3. **Solve for x:** Now it's just a regular equation! I can multiply both sides by `(x+3)` to get rid of the fraction:
`4 * (x+3) = x-1`
Distribute the 4:
`4x + 12 = x - 1`
Now, I want to get all the `x`'s on one side and the regular numbers on the other. I'll subtract `x` from both sides:
`3x + 12 = -1`
Then, I'll subtract 12 from both sides:
`3x = -1 - 12`
`3x = -13`
Finally, divide by 3:
`x = -13/3`

4. **Check for valid solutions (Domain Check):** This is the MOST important step for logarithms! You can *only* take the logarithm of a positive number.
* For `log_2(x-1)` to be defined, `x-1` must be greater than 0. So, `x > 1`.
* For `log_2(x+3)` to be defined, `x+3` must be greater than 0. So, `x > -3`.
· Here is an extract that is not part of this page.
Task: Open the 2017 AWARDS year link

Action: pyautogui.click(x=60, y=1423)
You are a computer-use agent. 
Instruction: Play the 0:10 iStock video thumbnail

Both conditions must be true, which means `x` *must* be greater than 1.

My answer was `x = -13/3`. Let's see if that's greater than 1.
`-13/3` is about `-4.33`. This is definitely *not* greater than 1. Since our calculated `x` doesn't make the parts of the original log equation positive, it's not a valid solution.
So, there is no solution to this equation!